Taken together, late counting usually favours the Coalition, with Labor rarely winning seats where they trail at the close of election night.
This suggests the Liberals should maintain their narrow leads in the Melbourne seat of Dunkley and Gilmore in regional New South Wales, and are a slightly better-than-even chance of chasing down a 991-vote deficit in the central Queensland seat of Capricornia, which Labor wouldn’t normally expect to lose at an election as tight as this one.
However, it’s going to be difficult for the Coalition in the Townsville seat of Herbert, Cowan in Perth’s northern suburbs, and Hindmarsh in Adelaide’s west.
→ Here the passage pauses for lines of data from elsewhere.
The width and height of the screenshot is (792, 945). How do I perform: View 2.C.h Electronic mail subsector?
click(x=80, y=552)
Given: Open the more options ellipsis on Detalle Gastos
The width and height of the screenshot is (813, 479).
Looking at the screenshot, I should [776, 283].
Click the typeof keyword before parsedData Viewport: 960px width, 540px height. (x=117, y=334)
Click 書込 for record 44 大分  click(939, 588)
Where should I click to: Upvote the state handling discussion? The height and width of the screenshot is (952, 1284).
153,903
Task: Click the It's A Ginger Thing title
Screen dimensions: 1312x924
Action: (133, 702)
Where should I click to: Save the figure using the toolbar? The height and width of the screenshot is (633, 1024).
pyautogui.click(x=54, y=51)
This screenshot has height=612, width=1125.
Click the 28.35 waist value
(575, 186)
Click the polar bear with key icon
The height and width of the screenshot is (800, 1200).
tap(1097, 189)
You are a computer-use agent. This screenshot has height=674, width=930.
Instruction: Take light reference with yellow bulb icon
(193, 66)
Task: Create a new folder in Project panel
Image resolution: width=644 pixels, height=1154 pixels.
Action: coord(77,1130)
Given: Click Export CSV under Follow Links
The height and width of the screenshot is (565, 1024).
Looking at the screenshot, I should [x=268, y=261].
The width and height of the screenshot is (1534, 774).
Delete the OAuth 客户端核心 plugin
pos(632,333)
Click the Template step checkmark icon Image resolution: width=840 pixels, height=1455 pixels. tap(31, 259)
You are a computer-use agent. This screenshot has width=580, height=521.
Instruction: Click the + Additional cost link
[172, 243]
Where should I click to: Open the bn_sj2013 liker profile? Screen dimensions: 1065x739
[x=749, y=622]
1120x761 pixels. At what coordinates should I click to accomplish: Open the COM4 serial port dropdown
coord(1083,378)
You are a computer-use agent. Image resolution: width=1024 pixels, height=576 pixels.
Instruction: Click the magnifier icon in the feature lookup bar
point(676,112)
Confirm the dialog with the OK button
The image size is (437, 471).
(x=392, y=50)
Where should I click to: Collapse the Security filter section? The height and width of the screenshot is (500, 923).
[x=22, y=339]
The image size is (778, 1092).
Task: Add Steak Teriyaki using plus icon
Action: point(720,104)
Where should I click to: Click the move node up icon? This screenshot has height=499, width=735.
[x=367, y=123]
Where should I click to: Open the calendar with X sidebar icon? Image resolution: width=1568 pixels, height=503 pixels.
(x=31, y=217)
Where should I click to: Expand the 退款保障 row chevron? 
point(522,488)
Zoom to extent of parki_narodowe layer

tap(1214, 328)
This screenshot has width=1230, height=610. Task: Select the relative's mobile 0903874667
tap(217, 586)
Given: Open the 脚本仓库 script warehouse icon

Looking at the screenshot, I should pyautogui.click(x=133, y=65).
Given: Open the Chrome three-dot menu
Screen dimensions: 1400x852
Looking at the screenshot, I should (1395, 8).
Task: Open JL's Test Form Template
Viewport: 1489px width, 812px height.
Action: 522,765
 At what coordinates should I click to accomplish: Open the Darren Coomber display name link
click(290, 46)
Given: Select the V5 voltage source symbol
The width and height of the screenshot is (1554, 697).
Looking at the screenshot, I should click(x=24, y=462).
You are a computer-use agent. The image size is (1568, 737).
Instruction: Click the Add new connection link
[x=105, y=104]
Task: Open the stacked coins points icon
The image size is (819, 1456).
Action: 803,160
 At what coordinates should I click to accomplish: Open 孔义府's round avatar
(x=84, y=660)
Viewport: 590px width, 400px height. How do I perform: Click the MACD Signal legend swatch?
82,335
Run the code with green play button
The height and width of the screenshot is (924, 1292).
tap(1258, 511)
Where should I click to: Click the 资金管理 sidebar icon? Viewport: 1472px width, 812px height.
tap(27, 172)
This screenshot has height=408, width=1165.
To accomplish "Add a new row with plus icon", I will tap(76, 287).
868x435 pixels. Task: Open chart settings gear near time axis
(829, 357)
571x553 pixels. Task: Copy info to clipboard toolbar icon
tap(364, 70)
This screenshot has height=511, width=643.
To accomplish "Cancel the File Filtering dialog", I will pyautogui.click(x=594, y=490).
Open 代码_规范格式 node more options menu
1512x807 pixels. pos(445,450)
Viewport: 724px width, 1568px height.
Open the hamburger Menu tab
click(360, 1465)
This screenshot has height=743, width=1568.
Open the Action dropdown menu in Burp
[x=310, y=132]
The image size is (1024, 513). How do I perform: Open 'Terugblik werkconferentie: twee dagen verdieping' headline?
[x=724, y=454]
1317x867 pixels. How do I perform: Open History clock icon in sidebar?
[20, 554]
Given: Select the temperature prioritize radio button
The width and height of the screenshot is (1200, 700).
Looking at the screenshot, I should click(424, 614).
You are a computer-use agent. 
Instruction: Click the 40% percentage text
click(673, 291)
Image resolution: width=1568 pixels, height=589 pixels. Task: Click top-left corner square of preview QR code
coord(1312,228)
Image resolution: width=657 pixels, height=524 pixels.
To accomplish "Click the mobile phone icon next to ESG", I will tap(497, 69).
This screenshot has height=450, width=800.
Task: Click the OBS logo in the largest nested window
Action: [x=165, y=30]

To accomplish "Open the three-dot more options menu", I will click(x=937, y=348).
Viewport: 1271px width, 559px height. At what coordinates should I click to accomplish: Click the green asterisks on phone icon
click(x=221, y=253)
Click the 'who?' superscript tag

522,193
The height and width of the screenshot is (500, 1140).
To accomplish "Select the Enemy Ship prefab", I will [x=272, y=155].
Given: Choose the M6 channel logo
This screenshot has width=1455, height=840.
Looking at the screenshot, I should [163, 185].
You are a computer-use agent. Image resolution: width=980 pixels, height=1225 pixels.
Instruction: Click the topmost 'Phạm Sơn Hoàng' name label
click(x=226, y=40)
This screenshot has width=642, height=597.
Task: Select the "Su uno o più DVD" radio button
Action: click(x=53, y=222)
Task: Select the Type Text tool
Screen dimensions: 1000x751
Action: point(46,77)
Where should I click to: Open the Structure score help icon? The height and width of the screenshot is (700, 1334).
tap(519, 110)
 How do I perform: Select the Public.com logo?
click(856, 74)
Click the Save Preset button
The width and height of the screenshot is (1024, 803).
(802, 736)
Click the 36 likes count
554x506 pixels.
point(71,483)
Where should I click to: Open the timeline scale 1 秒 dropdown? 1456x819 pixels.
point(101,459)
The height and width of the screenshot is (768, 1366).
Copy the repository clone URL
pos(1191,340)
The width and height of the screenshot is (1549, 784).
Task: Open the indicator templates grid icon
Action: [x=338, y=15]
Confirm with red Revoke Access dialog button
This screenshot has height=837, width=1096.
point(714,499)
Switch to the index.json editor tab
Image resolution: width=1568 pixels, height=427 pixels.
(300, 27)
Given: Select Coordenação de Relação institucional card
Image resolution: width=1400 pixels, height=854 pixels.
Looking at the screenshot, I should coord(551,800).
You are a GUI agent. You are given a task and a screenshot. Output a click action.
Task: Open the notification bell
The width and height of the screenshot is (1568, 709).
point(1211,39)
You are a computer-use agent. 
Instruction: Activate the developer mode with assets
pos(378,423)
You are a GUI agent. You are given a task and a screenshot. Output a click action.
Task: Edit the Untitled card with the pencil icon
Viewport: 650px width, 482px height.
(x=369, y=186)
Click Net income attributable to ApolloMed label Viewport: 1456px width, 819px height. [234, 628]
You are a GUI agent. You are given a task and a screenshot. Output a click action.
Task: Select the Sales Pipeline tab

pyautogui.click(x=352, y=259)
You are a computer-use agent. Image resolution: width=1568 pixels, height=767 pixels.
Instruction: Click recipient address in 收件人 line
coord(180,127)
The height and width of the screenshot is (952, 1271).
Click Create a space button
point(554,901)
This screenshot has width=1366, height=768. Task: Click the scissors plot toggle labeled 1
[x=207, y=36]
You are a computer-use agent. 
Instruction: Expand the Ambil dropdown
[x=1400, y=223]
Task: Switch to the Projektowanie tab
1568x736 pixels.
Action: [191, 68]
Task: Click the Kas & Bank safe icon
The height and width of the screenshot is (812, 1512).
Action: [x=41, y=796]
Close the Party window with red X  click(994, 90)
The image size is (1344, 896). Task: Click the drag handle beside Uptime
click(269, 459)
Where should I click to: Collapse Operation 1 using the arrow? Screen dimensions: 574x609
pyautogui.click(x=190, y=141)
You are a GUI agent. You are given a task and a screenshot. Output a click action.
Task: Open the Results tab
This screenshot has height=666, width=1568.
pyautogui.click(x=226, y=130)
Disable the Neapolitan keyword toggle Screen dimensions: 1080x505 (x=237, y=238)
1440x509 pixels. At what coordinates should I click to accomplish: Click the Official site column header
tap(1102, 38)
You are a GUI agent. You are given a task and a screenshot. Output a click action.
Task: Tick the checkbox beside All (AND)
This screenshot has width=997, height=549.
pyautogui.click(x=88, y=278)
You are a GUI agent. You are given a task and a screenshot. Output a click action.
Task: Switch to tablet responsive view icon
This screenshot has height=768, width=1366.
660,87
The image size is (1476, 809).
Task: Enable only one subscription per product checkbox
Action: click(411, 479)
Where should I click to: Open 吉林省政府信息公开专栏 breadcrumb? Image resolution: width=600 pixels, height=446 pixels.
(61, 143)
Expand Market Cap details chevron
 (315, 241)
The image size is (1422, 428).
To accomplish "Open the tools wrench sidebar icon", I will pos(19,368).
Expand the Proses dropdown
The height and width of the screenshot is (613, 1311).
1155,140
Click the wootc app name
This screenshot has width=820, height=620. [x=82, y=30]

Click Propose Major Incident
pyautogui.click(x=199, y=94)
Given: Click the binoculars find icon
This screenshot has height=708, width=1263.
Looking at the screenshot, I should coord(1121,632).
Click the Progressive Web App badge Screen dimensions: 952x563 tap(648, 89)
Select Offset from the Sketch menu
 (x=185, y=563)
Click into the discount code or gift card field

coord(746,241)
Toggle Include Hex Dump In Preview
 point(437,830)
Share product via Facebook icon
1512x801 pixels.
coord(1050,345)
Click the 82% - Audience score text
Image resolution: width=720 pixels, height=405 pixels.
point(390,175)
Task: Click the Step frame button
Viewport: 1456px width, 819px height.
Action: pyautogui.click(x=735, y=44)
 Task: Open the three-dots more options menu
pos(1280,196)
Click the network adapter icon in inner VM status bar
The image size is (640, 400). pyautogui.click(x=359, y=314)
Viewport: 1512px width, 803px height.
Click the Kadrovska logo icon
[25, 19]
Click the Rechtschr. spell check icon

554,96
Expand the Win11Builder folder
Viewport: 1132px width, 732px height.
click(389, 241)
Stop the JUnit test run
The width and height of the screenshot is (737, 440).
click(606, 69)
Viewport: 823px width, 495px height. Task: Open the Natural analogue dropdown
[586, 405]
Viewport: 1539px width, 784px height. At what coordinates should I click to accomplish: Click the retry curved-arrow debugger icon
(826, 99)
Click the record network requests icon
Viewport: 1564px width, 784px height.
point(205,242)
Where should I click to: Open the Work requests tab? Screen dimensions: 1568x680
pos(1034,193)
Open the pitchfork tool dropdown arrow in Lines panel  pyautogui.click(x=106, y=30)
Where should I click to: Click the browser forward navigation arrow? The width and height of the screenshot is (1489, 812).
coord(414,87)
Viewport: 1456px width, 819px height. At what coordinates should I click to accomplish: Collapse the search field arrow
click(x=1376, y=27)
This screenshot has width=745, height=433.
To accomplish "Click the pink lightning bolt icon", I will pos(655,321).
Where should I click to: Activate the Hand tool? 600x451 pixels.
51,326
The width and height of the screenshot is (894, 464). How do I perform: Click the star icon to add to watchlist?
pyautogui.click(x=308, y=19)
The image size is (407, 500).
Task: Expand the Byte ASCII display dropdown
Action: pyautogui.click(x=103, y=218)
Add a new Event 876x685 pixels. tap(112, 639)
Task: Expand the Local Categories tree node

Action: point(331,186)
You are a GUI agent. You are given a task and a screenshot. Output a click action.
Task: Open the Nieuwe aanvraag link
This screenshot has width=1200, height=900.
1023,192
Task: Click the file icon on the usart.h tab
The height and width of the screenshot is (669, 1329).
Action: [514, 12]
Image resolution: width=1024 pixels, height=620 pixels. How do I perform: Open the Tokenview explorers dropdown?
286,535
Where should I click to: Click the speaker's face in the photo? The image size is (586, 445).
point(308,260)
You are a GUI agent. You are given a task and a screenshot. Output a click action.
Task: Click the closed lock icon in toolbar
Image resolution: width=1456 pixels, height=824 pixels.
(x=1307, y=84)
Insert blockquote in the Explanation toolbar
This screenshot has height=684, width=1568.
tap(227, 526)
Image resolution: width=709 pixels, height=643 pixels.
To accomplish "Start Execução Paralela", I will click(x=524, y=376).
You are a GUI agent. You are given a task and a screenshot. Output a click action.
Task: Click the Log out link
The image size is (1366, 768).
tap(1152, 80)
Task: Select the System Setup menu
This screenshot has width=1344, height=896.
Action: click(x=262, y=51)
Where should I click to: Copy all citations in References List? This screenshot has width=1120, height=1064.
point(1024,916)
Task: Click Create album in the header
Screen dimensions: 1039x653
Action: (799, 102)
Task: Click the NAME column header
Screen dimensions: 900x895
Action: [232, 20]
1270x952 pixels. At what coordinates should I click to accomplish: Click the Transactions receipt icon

Then there are three that are all but impossible to read, for one reason or another.
In the seat of Flynn in central Queensland, Liberal National Party member Ken O’Dowd would just overhaul his 2058-vote deficit if he did as strongly on postals as last time, which come overwhelmingly from rural areas.
However, Labor would have run a better-organised postals campaign on this occasion as they had written the seat off in 2013, but had high hopes this time around.
One undecided electorate where late counting made little difference in 2013 was Forde at the southern edge of Brisbane, since Labor’s weakness on postals was cancelled out by strength on absent votes.
The reason for this is that Labor is stronger at the electorate’s urban northern end in Logan City, and weaker in the semi-rural outskirts to the south. Consequently, many voters at the Labor-voting end stray into neighbouring suburbs and cast absent votes in the seats next door.
Labor currently holds a tiny lead of 149 votes in Forde, and it’s anyone’s guess if this will remain after late counting.
The other imponderable is a potential second gain for the Nick Xenophon Team in the South Australian seat of Grey, where Liberal member Rowan Ramsey is on 41.6% and NXT candidate Andrea Broadfoot is on 28.5%, well clear of Labor on 21.2%.
Broadfoot needs nearly three-quarters of the 30% of the vote that went to Labor and other parties to break her way on preferences.
The AEC conducted an irrelevant Liberal-versus-Labor two-party count on election night, and is now in the very early stages of conducting the decisive Liberal-versus-NXT count.
Early indications are that the flow of preferences to the NXT will be insufficient, but it’s still too early to tell.
In short, neither Malcolm Turnbull nor his naysayers have any cause to make confident assertions one way or the other about the status of the government’s majority — not that it should come as any surprise that they aren’t letting that stop them.